PhD student in Sociology, EHESS
Dissertation title: The genealogy of intersex: Medical and family experiences of atypical sex in France since the postwar era
Under the supervision of Ilana Löwy
This dissertation aims to grasp, on the one hand, the evolution of medical practices in France with regard to intersex individuals, and to understand, on the other hand, how this condition is experienced by these individuals and their families. The care protocols recommend assigning a gender at birth and performing the necessary medical operations to match the external genitalia with the selected “education gender.” The dilemma regarding medical surgery on intersex persons at birth has now been compounded by another in the prenatal stage. The question of assigning a gender has thus shifted to the question of prevention (prenatal treatment and medical terminations of pregnancy), a shift that is not only a shift in time, because it opens up new policy and bioethical questioning.

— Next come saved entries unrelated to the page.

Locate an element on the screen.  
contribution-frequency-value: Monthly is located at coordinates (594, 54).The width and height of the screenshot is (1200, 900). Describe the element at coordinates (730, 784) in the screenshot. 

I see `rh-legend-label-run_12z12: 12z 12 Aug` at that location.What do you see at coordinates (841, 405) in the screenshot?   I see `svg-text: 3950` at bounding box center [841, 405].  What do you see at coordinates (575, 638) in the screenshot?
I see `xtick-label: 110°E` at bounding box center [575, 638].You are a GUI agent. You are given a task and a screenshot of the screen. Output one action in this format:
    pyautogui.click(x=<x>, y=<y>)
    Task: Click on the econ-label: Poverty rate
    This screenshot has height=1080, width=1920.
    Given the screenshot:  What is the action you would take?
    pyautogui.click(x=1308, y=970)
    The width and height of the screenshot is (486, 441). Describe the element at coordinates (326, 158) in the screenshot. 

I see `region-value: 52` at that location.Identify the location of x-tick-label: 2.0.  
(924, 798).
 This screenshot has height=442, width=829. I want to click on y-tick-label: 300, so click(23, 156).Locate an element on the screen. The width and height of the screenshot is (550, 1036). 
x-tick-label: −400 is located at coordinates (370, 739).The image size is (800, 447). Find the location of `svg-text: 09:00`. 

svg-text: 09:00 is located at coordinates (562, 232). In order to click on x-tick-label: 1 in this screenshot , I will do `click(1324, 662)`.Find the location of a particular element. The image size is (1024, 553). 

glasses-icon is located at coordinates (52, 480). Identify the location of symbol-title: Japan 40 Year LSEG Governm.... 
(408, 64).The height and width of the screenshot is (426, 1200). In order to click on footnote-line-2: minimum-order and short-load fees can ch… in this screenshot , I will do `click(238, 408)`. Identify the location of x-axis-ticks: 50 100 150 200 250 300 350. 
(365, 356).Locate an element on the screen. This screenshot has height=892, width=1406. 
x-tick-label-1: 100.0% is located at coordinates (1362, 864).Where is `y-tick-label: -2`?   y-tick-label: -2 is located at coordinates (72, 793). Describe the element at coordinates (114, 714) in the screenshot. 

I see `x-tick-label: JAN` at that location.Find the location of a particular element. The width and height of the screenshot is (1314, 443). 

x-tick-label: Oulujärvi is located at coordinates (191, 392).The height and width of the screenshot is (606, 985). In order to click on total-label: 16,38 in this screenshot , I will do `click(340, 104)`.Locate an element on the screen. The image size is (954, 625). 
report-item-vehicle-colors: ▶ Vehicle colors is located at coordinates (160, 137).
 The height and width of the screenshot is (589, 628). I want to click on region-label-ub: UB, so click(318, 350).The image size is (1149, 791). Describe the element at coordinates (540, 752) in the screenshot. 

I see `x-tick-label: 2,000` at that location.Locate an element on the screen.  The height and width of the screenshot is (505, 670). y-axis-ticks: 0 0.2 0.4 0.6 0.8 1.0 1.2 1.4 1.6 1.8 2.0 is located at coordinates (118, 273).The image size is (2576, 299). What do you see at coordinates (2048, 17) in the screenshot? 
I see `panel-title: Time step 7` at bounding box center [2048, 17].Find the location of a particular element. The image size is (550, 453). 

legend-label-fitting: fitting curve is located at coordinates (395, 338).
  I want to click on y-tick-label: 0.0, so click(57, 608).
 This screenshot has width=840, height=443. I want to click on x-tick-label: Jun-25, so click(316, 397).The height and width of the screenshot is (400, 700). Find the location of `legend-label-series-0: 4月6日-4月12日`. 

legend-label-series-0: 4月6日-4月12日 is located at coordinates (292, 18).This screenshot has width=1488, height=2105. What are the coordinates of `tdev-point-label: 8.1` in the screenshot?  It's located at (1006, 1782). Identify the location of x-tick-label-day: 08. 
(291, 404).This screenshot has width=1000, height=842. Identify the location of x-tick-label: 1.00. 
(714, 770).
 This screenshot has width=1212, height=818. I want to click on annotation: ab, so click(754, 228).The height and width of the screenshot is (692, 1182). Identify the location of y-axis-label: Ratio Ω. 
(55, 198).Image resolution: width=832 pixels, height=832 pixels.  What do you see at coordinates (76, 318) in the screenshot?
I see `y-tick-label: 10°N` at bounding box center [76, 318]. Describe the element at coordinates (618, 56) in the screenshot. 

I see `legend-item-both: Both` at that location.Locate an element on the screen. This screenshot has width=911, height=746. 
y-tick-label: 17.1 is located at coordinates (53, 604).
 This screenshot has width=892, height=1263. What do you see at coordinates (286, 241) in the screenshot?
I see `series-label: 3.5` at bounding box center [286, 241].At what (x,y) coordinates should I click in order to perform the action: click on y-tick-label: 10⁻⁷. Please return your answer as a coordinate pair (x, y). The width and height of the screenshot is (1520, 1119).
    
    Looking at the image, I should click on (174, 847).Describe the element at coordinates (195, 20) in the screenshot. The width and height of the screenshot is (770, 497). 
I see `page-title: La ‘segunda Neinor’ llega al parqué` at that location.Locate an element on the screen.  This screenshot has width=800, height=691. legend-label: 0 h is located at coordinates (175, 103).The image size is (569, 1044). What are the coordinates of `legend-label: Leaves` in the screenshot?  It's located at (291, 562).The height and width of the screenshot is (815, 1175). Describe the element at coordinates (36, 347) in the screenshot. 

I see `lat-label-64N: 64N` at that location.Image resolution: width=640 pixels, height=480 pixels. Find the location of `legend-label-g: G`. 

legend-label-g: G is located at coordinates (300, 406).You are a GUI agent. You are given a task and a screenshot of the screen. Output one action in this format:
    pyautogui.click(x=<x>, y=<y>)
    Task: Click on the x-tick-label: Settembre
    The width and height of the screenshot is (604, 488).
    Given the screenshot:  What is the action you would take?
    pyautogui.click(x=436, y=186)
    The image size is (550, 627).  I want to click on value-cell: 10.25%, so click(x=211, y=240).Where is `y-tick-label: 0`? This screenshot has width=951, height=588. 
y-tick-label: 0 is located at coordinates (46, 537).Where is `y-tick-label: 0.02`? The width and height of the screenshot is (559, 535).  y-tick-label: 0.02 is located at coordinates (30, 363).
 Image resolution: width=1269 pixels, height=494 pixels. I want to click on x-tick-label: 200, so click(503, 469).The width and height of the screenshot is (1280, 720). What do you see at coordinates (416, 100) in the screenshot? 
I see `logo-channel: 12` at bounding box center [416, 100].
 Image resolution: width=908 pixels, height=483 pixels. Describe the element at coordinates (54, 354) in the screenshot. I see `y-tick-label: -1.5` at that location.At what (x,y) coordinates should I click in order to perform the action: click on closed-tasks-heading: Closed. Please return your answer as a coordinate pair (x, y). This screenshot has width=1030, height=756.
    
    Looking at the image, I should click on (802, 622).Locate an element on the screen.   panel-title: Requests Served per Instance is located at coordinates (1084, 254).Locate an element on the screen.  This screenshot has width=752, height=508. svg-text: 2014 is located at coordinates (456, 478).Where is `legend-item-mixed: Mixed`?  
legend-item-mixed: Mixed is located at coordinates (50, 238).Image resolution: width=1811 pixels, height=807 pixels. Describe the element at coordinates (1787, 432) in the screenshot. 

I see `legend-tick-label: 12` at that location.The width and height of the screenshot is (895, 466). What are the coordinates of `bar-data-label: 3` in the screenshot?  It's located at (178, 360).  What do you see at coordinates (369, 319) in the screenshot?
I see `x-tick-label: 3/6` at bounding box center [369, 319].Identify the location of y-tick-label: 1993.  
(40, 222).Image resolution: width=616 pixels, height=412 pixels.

How have these questions evolved over time, since the Johns Hopkins protocol was established in the 1950s through to today? This was a founding protocol in that it led to the first use of the term “gender” and thus to its dissociation from so-called biological sex. How and by whom was this protocol imported into France and how was it applied and interpreted by doctors?
Based on archives and interviews, I examine the past and current stakes cutting across the medical field: What effects are induced by the changes in medical-surgical technologies on the diagnosis and treatment of these individuals?
The privileged object of this work is the history of congenital adrenal hyperplasia, both from the point of view of evolutions in knowledge and practices, as from that of the individuals who experience it and their parents. I examine how parents travel the medical processes and how the diagnosis affects their daily life.